Lothar Götz makes artworks for the walls of interior spaces as well as for the outside of buildings. He creates expanses of vivid colour in strips or other geometric shapes. His minimalist designs are made especially for the spaces they occupy; they highlight architectural features and details that might otherwise go unnoticed. Götz is intent on challenging the boundaries that exist between painting, architecture, sculpture, design and decoration. He has produced his work in a range of spaces, private and public – from domestic flats and offices to churches and schools.
Götz uses colour to define the architectural qualities and spirit of a space. He is interested in the way in which decoration and colour can have an impact upon us and in exploring how shapes, dimensions and colours influence the way we think, feel, and behave. He is inspired particularly by Modernism and Minimalism, but also Bavarian Baroque churches, Renaissance paintings and architecture of all periods.

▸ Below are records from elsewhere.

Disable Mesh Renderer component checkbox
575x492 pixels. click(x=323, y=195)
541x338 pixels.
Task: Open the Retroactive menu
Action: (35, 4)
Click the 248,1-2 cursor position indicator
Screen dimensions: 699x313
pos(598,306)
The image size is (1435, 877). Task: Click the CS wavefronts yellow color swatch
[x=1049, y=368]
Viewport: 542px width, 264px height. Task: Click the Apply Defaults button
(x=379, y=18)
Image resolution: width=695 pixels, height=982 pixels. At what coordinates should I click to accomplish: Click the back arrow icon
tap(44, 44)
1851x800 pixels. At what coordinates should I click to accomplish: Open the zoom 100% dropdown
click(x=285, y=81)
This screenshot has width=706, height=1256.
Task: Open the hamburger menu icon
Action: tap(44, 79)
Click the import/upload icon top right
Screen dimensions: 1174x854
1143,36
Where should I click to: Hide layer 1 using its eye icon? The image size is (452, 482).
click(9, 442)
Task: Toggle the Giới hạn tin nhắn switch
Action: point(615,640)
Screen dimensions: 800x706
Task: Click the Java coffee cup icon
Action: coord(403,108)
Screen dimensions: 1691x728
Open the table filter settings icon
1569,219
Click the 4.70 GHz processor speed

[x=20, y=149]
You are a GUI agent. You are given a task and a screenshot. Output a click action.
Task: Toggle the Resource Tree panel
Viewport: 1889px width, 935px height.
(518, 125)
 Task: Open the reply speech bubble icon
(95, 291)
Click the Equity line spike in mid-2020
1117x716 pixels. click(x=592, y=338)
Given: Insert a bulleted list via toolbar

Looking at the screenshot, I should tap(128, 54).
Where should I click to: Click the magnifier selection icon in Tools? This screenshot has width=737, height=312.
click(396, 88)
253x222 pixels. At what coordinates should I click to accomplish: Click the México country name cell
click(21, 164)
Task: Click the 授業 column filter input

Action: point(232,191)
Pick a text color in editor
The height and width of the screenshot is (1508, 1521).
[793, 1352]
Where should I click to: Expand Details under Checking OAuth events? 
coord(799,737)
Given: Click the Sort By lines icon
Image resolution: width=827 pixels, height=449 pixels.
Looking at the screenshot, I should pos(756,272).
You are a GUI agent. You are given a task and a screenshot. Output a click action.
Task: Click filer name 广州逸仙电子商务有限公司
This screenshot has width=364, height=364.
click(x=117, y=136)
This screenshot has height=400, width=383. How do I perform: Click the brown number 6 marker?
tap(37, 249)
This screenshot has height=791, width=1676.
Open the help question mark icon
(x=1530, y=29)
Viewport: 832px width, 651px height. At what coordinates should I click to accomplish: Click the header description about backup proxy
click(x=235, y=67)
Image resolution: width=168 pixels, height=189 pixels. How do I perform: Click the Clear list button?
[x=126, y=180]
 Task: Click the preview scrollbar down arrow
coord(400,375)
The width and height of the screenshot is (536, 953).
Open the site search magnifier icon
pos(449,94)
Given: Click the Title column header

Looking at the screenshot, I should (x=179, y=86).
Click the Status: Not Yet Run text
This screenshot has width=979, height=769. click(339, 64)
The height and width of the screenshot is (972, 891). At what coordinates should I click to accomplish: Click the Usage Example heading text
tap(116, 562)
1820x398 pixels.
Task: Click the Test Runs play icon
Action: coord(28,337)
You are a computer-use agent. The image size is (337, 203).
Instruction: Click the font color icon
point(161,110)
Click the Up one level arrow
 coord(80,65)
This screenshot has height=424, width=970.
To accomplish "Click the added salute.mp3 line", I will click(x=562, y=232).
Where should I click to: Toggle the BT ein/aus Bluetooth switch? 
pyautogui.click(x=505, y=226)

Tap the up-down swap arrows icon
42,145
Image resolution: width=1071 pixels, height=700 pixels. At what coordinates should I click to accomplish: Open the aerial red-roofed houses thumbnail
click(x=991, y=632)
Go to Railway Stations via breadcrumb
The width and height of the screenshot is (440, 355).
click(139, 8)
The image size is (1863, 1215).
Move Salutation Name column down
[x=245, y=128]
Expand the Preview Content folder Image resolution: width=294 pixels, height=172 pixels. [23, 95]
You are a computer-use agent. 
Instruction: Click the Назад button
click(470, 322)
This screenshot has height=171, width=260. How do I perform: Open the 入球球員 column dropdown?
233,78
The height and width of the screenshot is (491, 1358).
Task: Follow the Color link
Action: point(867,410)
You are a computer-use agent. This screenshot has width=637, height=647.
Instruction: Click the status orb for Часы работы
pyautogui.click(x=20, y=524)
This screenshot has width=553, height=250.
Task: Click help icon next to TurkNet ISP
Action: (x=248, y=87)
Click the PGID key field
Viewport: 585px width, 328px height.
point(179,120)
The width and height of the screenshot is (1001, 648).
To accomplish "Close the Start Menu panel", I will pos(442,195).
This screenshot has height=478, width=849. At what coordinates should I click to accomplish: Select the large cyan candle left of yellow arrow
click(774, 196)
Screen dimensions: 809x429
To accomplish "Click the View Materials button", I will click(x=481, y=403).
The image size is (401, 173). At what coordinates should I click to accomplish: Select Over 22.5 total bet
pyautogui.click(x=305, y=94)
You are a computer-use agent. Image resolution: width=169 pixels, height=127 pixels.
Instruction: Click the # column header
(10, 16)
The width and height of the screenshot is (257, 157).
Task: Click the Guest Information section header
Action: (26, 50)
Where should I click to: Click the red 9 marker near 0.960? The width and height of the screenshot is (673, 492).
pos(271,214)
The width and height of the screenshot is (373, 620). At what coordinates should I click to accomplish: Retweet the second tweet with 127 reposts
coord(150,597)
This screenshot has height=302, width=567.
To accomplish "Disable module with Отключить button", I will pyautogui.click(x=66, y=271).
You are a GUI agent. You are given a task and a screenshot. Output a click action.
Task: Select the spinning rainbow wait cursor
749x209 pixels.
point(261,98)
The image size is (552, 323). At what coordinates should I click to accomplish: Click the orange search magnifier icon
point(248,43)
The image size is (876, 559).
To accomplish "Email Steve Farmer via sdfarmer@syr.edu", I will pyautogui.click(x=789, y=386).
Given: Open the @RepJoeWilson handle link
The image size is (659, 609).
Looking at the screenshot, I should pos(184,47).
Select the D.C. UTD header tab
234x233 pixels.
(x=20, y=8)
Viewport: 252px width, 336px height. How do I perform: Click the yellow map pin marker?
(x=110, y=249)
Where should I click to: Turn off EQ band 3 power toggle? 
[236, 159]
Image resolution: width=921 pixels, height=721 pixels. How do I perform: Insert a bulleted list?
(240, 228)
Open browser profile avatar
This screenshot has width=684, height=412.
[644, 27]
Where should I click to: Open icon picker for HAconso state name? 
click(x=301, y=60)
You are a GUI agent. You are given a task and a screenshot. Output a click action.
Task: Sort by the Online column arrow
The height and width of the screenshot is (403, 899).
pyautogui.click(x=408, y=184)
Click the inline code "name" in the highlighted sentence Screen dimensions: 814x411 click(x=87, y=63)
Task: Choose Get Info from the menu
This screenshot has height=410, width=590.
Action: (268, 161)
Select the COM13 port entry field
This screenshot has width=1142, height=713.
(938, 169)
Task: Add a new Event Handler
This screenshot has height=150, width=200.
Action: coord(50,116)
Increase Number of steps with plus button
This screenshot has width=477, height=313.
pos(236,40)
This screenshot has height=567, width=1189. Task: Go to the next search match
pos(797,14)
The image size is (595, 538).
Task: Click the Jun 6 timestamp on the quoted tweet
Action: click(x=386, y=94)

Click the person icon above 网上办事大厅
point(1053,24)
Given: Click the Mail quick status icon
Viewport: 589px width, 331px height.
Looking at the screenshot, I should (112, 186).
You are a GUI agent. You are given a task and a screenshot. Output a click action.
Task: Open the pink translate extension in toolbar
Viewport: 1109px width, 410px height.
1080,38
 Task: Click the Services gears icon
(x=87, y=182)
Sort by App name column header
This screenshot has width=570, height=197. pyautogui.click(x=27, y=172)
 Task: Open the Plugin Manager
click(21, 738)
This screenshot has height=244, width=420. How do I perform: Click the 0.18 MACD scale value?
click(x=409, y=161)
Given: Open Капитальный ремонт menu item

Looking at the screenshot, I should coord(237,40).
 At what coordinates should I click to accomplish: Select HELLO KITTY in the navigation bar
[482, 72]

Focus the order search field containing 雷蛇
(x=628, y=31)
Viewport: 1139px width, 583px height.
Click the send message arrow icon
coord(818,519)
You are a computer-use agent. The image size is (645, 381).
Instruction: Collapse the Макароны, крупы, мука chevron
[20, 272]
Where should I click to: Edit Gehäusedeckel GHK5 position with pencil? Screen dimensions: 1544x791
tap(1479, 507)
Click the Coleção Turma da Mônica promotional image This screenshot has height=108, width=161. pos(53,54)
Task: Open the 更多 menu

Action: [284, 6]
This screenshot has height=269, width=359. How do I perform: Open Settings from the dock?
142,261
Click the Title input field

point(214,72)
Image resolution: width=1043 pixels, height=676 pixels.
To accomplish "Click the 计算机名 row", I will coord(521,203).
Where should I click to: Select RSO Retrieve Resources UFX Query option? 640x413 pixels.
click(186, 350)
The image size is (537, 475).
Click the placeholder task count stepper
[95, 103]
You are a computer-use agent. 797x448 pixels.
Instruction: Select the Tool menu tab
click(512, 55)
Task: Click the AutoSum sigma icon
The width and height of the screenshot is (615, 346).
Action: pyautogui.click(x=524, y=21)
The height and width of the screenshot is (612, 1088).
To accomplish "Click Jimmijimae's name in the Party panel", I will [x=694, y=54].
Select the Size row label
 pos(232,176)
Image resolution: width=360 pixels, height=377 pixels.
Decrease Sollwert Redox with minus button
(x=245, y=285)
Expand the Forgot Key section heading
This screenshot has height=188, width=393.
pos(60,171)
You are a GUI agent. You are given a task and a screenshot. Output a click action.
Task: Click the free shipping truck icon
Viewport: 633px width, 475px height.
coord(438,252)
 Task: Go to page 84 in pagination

For his exhibition at Piccadilly Circus, the artist has created an installation in response to the distinctive architecture of the ticket hall. He has produced a sophisticated composition of brilliant colour located within 22 former display windows in the ticket hall. The work is inspired by the architectural language of Charles Holden, who designed the space in 1928. Holden’s design, from the structural plans and elevations to the lighting and decorative details, aimed to provide harmony and integrity throughout. The dimensions and arrangement of the display windows provide the layout for the piece. Brightly coloured geometric shapes fill the rectangular windows and create a single large scale, rhythmic work, reminiscent of the constant movement and flow in the busy ticket hall. The shapes and colours refer to the colours of the Underground, the busy life of the station and to the radical modernist thinking behind its design.